[ 
https://issues.apache.org/jira/browse/HBASE-14729?page=com.atlassian.jira.plugin.system.issuetabpanels:comment-tabpanel&focusedCommentId=16429189#comment-16429189
 ] 

Andrew Purtell edited comment on HBASE-14729 at 4/7/18 1:30 AM:
----------------------------------------------------------------

I wish I could say I know this code, but I don't. If you have a sec [~stack] I 
wonder if you could give me a pointer or two on what to look at next. 

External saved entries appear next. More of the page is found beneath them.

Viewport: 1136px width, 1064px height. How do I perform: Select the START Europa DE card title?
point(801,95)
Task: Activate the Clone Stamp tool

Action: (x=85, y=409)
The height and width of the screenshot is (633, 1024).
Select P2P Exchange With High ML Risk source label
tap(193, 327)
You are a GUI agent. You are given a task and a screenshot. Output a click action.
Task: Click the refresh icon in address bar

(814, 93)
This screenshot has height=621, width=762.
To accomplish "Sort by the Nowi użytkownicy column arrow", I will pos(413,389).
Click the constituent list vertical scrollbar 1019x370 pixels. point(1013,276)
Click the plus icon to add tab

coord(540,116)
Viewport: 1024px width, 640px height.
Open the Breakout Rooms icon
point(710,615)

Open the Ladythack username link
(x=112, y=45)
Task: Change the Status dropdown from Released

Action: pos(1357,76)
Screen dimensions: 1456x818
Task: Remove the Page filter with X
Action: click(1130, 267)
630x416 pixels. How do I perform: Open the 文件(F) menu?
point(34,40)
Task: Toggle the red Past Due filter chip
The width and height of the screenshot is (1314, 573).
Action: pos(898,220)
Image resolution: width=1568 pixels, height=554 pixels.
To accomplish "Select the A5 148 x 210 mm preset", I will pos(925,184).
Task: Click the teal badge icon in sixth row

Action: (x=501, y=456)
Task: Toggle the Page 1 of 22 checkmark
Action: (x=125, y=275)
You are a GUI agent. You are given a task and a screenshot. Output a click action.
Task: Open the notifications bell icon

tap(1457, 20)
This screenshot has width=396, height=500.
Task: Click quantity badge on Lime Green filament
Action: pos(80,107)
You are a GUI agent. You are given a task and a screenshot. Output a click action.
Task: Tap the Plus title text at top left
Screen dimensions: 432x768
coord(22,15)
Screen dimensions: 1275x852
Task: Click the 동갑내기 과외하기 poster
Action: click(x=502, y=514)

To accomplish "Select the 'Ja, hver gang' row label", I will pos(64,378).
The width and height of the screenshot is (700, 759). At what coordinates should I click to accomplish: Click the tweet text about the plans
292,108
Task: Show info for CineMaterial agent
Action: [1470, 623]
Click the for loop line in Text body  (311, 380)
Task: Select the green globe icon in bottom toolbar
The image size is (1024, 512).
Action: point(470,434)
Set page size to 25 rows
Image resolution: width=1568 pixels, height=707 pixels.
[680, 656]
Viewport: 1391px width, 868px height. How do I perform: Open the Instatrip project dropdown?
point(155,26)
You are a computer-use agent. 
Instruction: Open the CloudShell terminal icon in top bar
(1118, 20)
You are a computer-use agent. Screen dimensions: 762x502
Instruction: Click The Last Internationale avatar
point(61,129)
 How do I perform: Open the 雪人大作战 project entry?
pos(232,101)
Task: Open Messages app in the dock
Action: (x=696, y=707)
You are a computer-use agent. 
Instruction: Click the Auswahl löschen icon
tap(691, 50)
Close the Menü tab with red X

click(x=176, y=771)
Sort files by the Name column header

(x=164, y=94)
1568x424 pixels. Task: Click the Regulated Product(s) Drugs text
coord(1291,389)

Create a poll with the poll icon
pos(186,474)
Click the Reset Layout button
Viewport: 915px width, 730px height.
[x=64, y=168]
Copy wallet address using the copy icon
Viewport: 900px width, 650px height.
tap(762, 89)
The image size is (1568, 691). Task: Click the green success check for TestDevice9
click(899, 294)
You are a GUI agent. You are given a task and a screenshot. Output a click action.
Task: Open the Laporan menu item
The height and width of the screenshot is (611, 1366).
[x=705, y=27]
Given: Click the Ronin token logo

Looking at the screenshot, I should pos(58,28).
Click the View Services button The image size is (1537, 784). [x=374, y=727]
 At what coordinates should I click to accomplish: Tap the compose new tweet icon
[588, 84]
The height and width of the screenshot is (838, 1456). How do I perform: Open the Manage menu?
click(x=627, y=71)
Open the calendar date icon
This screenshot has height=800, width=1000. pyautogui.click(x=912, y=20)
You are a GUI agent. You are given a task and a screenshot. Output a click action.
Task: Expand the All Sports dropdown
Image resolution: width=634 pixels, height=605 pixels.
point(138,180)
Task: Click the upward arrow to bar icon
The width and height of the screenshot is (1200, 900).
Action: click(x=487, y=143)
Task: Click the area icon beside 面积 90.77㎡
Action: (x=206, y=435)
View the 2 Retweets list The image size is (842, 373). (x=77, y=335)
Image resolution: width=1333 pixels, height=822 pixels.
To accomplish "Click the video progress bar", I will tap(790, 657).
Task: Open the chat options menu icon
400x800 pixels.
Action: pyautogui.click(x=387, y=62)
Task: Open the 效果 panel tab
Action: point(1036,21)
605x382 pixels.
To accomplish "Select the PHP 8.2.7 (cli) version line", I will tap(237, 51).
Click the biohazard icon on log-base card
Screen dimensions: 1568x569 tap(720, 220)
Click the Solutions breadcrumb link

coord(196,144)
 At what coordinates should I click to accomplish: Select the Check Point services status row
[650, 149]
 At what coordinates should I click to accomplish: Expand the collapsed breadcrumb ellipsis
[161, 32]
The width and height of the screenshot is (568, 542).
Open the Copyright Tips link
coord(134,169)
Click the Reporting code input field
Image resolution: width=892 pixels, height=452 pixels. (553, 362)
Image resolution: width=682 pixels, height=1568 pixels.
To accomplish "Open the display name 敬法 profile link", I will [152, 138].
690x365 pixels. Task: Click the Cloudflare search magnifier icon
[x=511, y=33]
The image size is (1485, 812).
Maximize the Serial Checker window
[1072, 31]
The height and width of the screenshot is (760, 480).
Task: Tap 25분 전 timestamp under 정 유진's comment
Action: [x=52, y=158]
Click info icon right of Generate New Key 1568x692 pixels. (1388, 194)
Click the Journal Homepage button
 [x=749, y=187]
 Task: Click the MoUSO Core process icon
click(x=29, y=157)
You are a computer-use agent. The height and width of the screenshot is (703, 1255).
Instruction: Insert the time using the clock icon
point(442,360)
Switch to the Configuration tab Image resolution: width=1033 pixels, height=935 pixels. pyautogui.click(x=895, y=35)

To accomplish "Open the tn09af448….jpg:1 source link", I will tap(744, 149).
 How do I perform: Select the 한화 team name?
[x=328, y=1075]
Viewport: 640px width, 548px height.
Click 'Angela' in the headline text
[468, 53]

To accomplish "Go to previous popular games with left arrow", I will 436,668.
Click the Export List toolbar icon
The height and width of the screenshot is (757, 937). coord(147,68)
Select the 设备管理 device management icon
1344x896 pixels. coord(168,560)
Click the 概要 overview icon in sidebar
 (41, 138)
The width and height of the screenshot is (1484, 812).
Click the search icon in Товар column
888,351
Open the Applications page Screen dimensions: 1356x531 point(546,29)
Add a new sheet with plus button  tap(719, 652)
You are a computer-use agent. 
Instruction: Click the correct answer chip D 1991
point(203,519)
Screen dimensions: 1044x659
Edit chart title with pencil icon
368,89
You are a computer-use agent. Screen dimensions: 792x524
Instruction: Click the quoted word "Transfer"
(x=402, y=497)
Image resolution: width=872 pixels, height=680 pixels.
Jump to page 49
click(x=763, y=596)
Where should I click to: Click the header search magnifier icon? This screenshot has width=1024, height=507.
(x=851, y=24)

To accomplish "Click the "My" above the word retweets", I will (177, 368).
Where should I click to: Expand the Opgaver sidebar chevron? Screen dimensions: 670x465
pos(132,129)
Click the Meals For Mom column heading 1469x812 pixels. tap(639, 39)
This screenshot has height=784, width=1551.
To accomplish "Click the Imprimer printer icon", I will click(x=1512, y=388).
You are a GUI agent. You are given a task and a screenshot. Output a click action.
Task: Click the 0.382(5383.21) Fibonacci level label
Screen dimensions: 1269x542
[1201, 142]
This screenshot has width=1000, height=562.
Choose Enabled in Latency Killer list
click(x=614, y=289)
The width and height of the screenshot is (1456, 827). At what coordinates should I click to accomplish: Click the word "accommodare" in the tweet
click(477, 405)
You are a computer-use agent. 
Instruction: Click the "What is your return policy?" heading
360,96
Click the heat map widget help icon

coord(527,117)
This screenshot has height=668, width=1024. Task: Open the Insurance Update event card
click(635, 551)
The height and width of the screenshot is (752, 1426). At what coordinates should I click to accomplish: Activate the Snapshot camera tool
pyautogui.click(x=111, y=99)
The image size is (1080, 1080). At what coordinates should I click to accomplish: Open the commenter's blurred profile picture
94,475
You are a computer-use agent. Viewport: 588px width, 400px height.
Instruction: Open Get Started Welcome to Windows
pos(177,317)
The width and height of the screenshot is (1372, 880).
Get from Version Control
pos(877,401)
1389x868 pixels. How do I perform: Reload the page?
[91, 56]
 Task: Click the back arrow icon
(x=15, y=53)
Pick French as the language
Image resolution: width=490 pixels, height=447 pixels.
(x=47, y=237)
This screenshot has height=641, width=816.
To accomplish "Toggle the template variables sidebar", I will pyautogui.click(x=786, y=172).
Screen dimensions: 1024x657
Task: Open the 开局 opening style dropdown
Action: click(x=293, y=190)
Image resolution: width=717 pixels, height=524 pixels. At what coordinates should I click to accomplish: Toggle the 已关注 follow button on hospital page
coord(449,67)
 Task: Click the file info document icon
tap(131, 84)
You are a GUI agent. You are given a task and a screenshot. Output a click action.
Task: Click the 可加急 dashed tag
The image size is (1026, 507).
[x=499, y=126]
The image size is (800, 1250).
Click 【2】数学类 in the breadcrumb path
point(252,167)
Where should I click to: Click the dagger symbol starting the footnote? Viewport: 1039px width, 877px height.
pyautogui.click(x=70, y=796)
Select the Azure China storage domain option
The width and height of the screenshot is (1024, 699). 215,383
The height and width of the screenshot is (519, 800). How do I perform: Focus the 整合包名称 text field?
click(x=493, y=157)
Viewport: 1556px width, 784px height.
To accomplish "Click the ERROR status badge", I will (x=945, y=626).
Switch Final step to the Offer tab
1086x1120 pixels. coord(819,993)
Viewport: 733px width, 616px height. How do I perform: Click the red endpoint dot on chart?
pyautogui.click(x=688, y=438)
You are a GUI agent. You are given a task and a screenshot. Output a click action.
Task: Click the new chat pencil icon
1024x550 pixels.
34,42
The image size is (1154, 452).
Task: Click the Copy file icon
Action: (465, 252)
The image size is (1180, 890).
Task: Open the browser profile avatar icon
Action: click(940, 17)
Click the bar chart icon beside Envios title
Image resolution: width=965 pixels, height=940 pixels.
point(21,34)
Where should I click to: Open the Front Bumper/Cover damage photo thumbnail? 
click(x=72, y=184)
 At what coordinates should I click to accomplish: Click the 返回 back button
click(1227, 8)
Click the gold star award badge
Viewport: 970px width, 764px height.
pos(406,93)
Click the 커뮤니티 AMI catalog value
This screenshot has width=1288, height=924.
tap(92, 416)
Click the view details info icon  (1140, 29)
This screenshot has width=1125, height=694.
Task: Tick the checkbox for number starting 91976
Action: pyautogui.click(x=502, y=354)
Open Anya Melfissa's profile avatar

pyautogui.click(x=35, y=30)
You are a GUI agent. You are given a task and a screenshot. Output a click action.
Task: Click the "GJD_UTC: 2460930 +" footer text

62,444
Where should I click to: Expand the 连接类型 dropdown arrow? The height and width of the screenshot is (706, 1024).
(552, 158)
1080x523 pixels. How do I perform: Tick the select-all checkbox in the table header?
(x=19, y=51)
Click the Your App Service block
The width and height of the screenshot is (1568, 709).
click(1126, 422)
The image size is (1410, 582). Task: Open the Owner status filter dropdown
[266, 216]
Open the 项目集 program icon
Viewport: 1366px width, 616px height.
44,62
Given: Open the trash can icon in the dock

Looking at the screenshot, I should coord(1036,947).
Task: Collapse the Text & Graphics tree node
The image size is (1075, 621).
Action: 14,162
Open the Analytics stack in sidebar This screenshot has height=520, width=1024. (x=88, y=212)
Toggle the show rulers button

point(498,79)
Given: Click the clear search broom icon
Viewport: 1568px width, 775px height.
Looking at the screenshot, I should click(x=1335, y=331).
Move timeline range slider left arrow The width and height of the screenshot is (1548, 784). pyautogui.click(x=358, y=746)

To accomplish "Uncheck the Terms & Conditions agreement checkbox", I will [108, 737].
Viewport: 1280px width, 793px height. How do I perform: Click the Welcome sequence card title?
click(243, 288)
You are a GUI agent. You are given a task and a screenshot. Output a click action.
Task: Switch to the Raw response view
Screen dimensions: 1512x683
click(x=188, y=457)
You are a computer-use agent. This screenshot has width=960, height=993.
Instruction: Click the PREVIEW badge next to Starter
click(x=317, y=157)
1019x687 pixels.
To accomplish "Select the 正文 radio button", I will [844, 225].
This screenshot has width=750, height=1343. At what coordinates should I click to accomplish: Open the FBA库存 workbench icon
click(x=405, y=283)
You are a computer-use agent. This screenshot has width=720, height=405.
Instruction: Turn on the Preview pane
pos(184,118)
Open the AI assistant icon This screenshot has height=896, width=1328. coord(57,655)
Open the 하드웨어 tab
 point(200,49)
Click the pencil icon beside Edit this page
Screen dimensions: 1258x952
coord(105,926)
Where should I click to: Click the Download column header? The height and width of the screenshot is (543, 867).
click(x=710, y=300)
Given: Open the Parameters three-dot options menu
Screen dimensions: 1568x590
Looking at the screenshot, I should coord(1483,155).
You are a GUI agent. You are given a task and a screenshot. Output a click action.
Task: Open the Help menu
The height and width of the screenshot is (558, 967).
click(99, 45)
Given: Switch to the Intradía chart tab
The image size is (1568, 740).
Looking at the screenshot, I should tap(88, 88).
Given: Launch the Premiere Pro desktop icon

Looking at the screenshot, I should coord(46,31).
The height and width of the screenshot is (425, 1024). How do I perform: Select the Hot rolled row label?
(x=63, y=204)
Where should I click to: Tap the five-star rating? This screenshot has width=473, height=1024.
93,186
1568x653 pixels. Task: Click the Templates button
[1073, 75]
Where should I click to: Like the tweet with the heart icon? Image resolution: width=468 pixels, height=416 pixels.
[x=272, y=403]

In branch-1, if the server hosting meta crashes, and the new RS assigned to 
meta crashes again before meta is recovered and open again, do we keep tracking 
the need for a meta WAL recovery through this chain, or do we manage to lose 
the plot and orphan a meta wal, because it kind of looks like that.


was (Author: apurtell):
I wish I could say I know this code, but I don't. If you have a sec [~stack] I 
wonder if you could give me a pointer or two on what to look at next. 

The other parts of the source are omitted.